◆ **Document segment**:
□ □ □ □ □
A third example comes from Paul’s logical argument about the effectiveness of Christ’s sacrifice for mankind, which is recorded in Romans 5:12-21. This argument provides a direct comparison between the role of Adam, in the origin of sin and death, versus the role of Christ – the completed work by His sacrifice to pay the penalty for sin, which includes the offered gift of salvation plus eternal life available through Him. This argument continues through multiple comparisons of their respective roles in this eternal conflict of death (Adam) and life (Christ). For this argument to express any sense of reality at all, this would require the physical existence of both Adam and Christ.
Yet if a deep time view is accepted, can we really be assured that Adam even existed, and secondly, if not, then would the origin of sin simply be just a story to be told and thus not based on historical reality? This same reasoning could also call into question the reality of Christ as a man or even the need for Christ to come and pay the penalty of sin, if indeed this is just a story. In effect, the outcome of this argument would then simply be an exercise without meaning, unless, of course, both men existed as Scripture says they did and their recorded actions truly did occur.
In 1 Corinthians 4:2 we find the following statement: “Nor do we distort the word of God. On the contrary, by setting forth the truth plainly we commend ourselves to everyone’s conscience in the sight of God.” This passage speaks to the idea of not having the Word of God say something it does not intend to say. This passage speaks to the importance of accepting God’s Word as “setting forth the truth plainly”. All who seek to understand and apply God’s Word to their various life experiences, including Origin’s science, need to approach God’s Word in the intended way in order to determine and discern what it truly means to say.
The point here is that we need to take God at His Word. I have made this statement before in previous articles, but I will repeat it here. It is simply this: “God says what he means and means what He says.” God is all-knowing and can communicate clearly. God could easily have used language in the creation account to indicate deep time (long ages), if that truly was what He intended to say. But clearly, He did not intend to indicate “deep time” as is proposed by DTCW. I believe that the DTCW view has incorporated an incorrect eisegetical understanding into the concept of Origins as provided in God’s Word. Counter to this, I believe that the BCW view utilizes the correct exegetical understanding from Scripture in seeking to discover the truth of God’s Word about Origins.
Question 6 – Are those with an OEC view saved (i.e., are only YEC saved)?
There is both a short and a long answer to this question. I will start with the short answer first.
The Short Answer
It is quite clear from Scripture that salvation does NOT require what is termed a YEC (young earth creation) view to be saved. Any number of verses and passages from Scripture indicate that the basis of our Christian faith is grounded in the righteousness of Christ to remove the consequence of our sins, which we have individually committed against God. As a believer in the completed work of Christ on our personal behalf, the charge and penalty of God’s wrath for our own individual and personal sins is now fully placed on Christ. By this obedient act of Christ, He (Christ) has now reconciled us individually to God, for those who believe and accept this truth.
Thus, for any Christian believer, who holds to this objective truth of Christ’s work on their individual behalf, our sins are now placed upon and paid for by Christ. By this act we are now reconciled to God through our trust in Christ. Further, the promise from Scripture is that they are now saved through this work of Christ and we have the promise of eternal life with Christ assured. We see this truth to be recorded in various Scriptures (John 3:16, Romans 10:9-10). Thus, one’s specific belief about Origins does not directly impact this truth nor its promises to us.
□ □ □ □ □
◆ **Items**:
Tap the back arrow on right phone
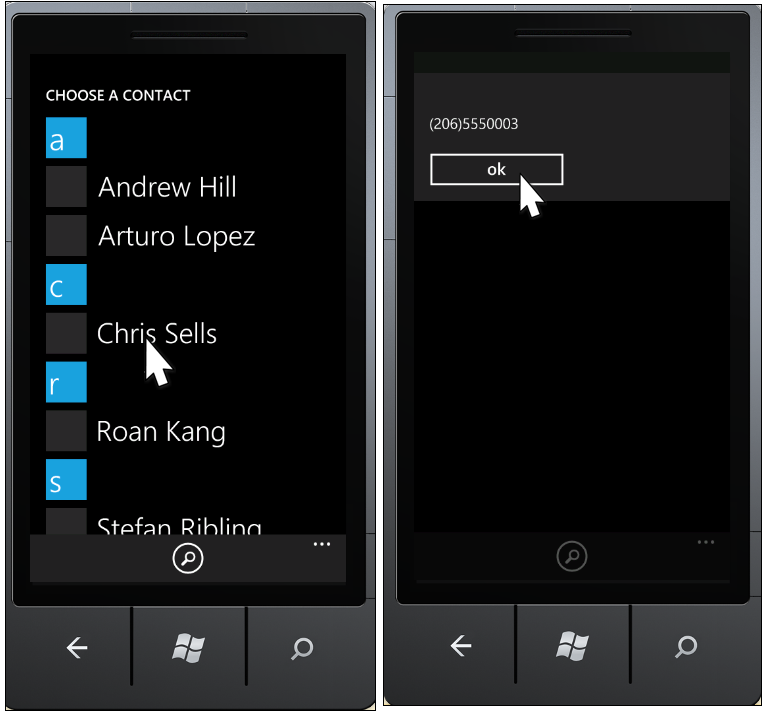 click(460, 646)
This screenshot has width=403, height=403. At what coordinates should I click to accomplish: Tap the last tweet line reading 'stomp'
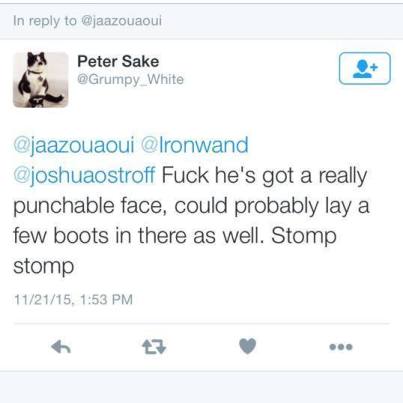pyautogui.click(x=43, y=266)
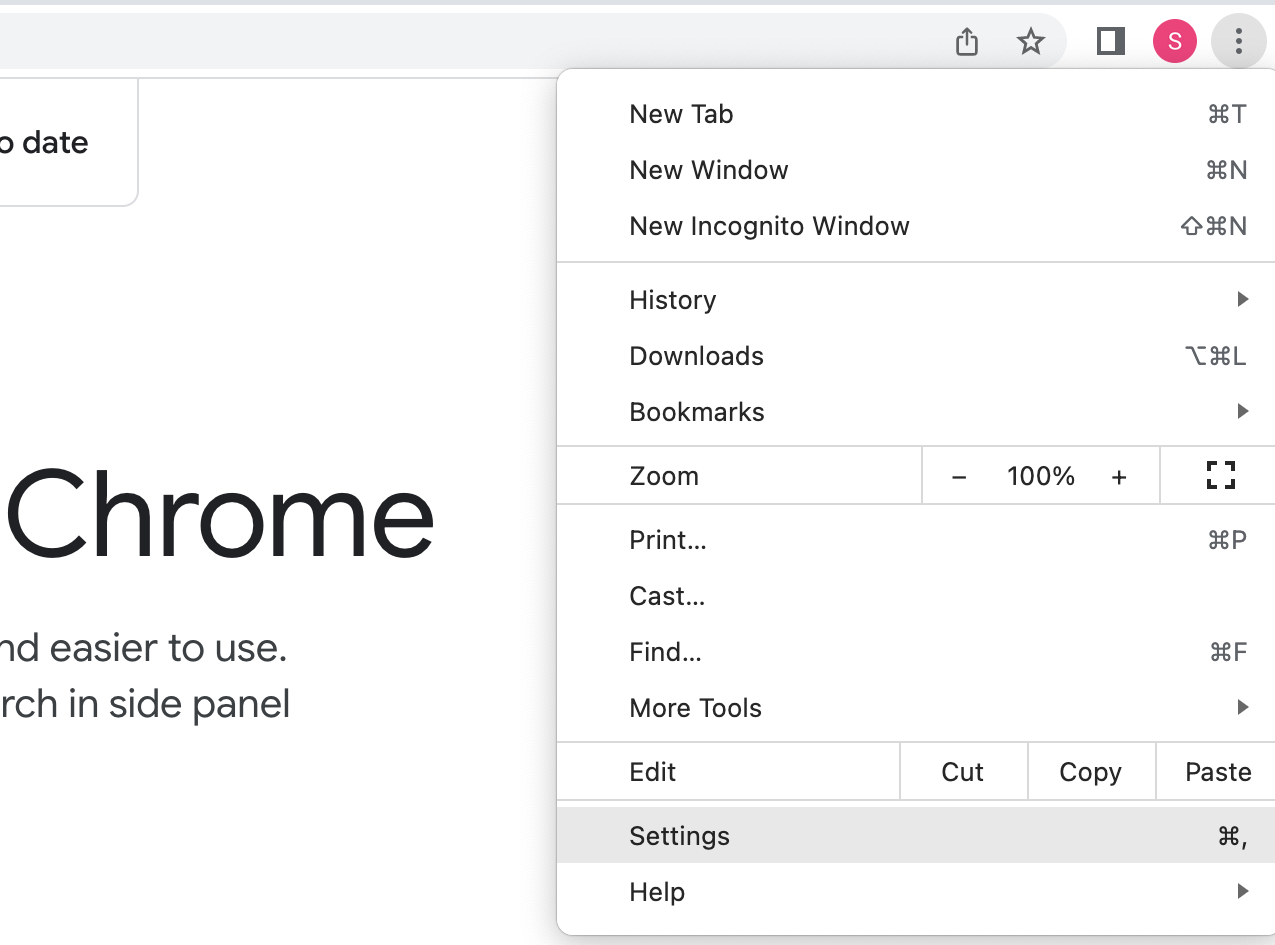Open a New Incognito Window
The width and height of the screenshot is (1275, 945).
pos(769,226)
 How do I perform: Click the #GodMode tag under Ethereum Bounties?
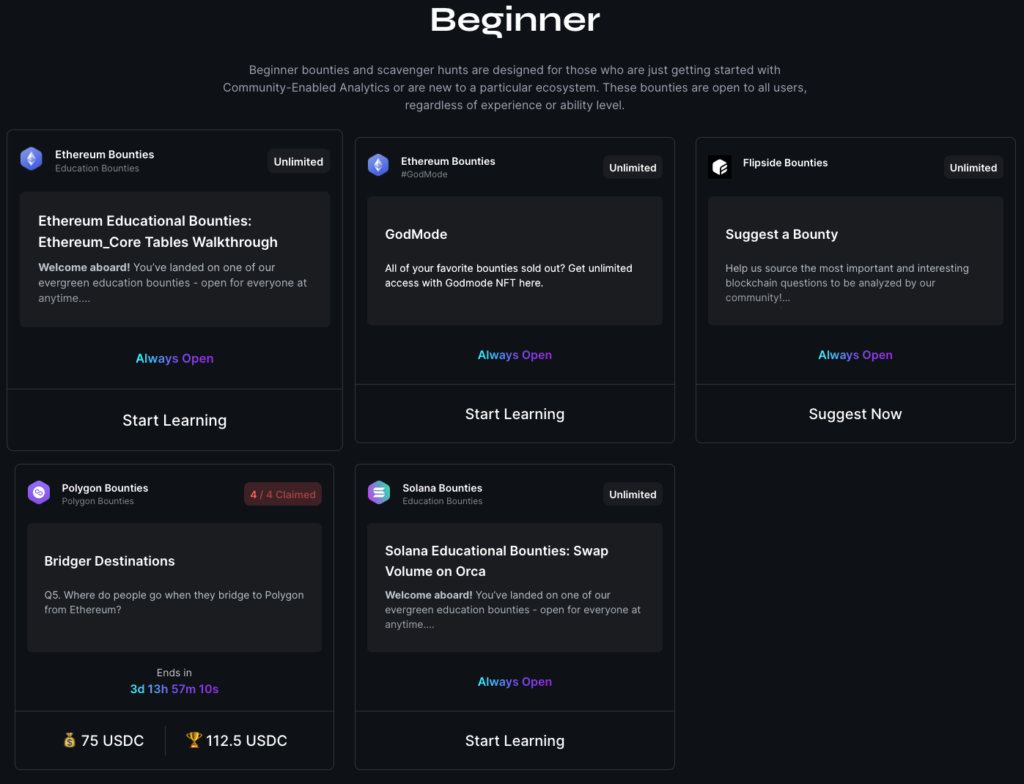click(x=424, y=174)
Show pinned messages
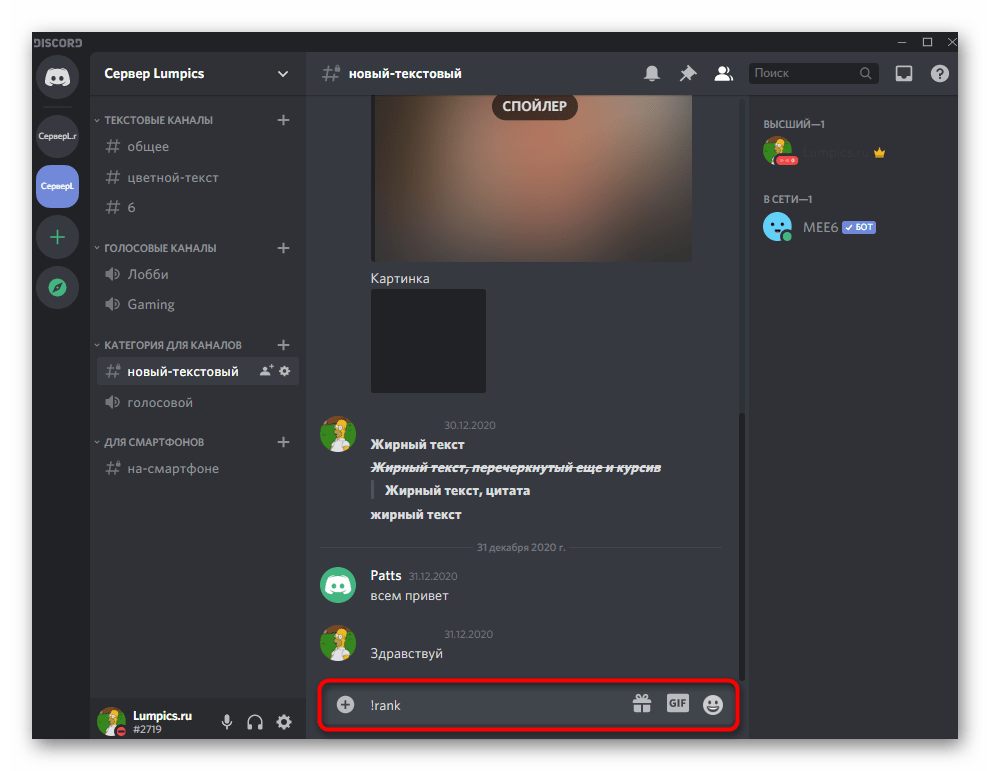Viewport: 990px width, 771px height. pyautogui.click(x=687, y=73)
□ □ □ □ □
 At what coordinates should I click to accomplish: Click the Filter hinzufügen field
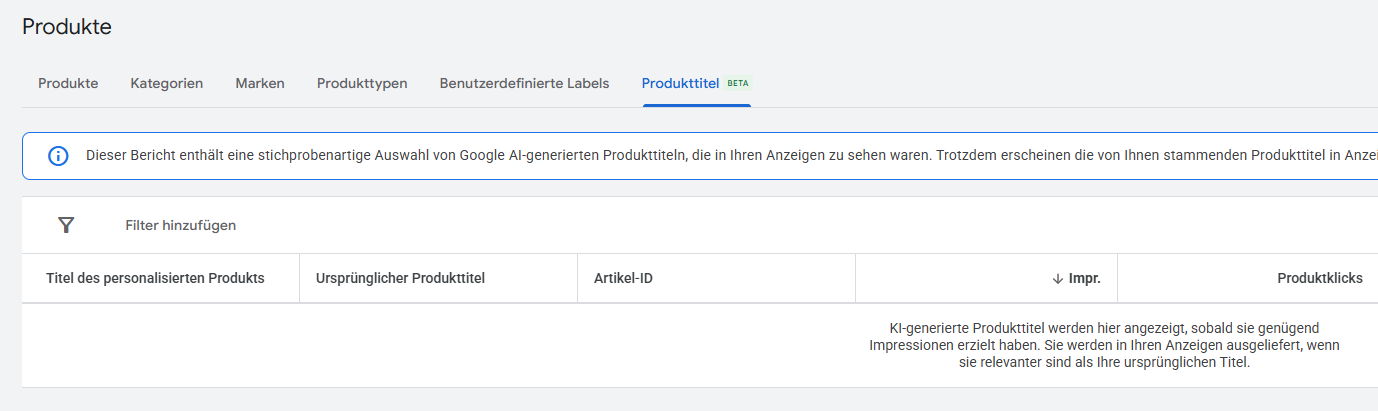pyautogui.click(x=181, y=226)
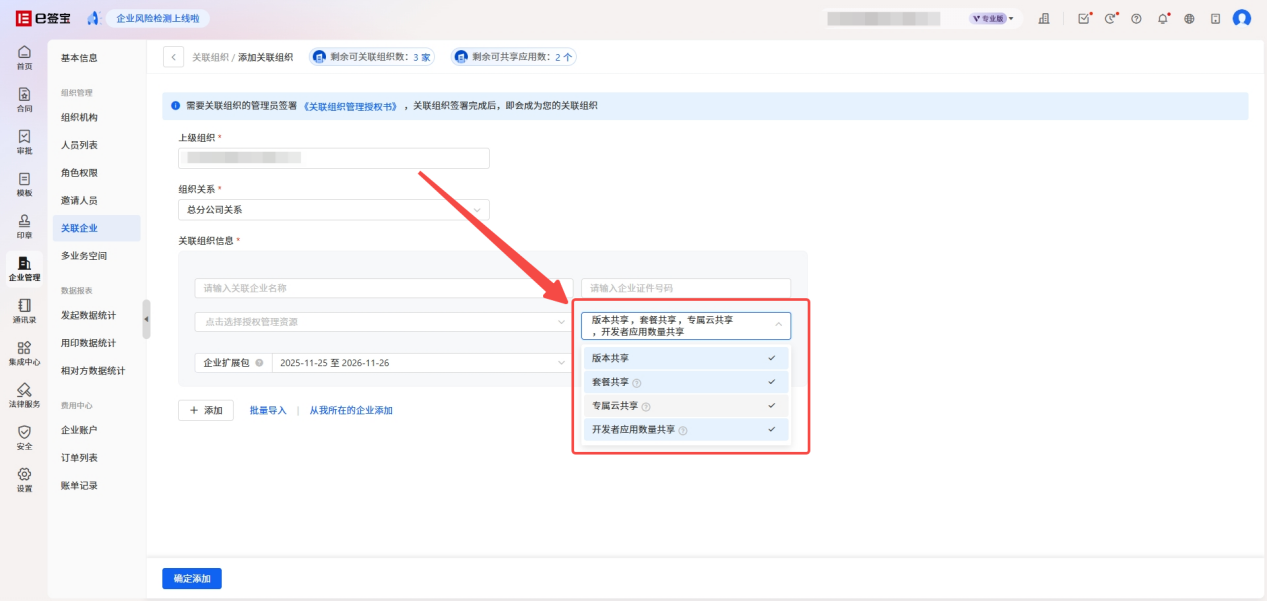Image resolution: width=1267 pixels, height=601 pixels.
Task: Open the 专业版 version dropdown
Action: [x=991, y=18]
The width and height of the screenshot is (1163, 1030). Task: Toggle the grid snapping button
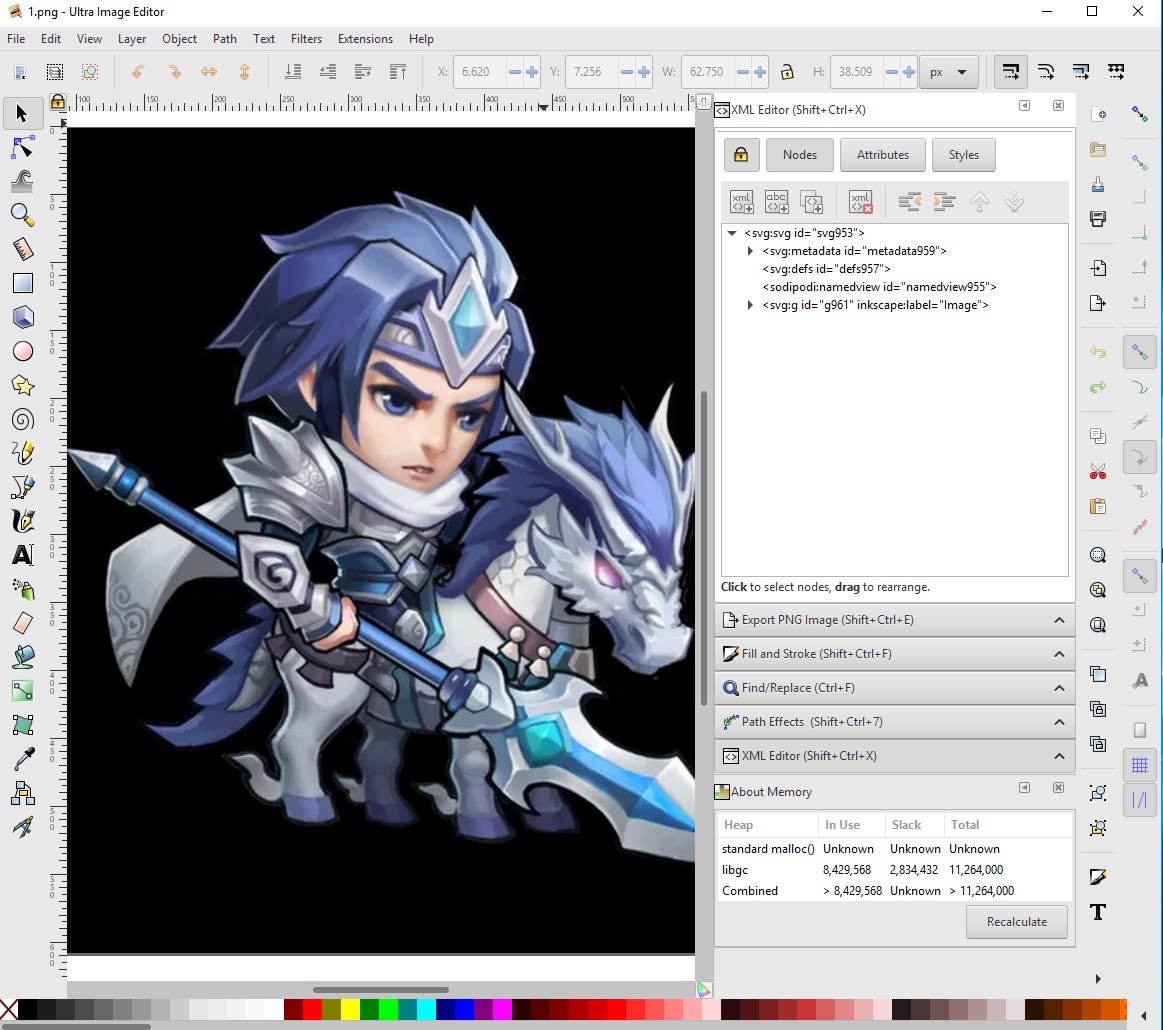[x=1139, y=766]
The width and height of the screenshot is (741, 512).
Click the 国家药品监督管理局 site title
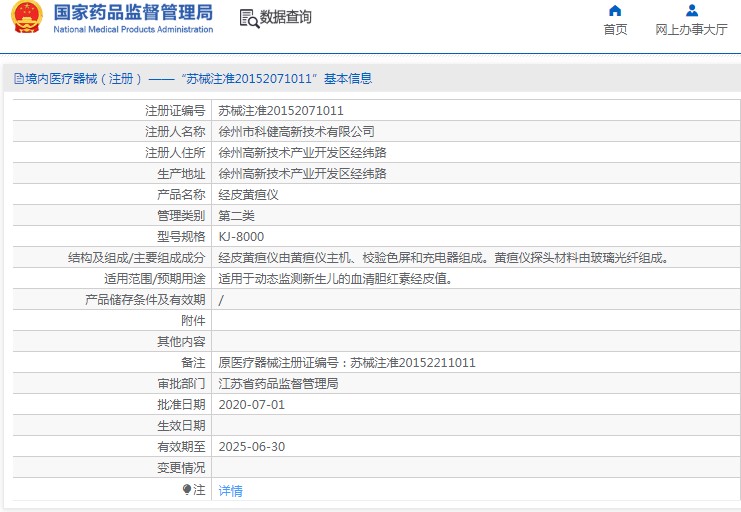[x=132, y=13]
□ □ □ □ □
◆ **Directive A**: In the article on creation views, which passage of Romans records Paul's argument comparing the roles of Adam and Christ?
◆ **Directive B**: Rewrite the part of the article on creation views starting at "The point here" and ending at "Word about Origins.", putting "all-wise" in place of "all-knowing".

◆ **Expected output A**: Romans 5:12-21

◆ **Expected output B**:
The point here is that we need to take God at His Word. I have made this statement before in previous articles, but I will repeat it here. It is simply this: “God says what he means and means what He says.” God is all-wise and can communicate clearly. God could easily have used language in the creation account to indicate deep time (long ages), if that truly was what He intended to say. But clearly, He did not intend to indicate “deep time” as is proposed by DTCW. I believe that the DTCW view has incorporated an incorrect eisegetical understanding into the concept of Origins as provided in God’s Word. Counter to this, I believe that the BCW view utilizes the correct exegetical understanding from Scripture in seeking to discover the truth of God’s Word about Origins.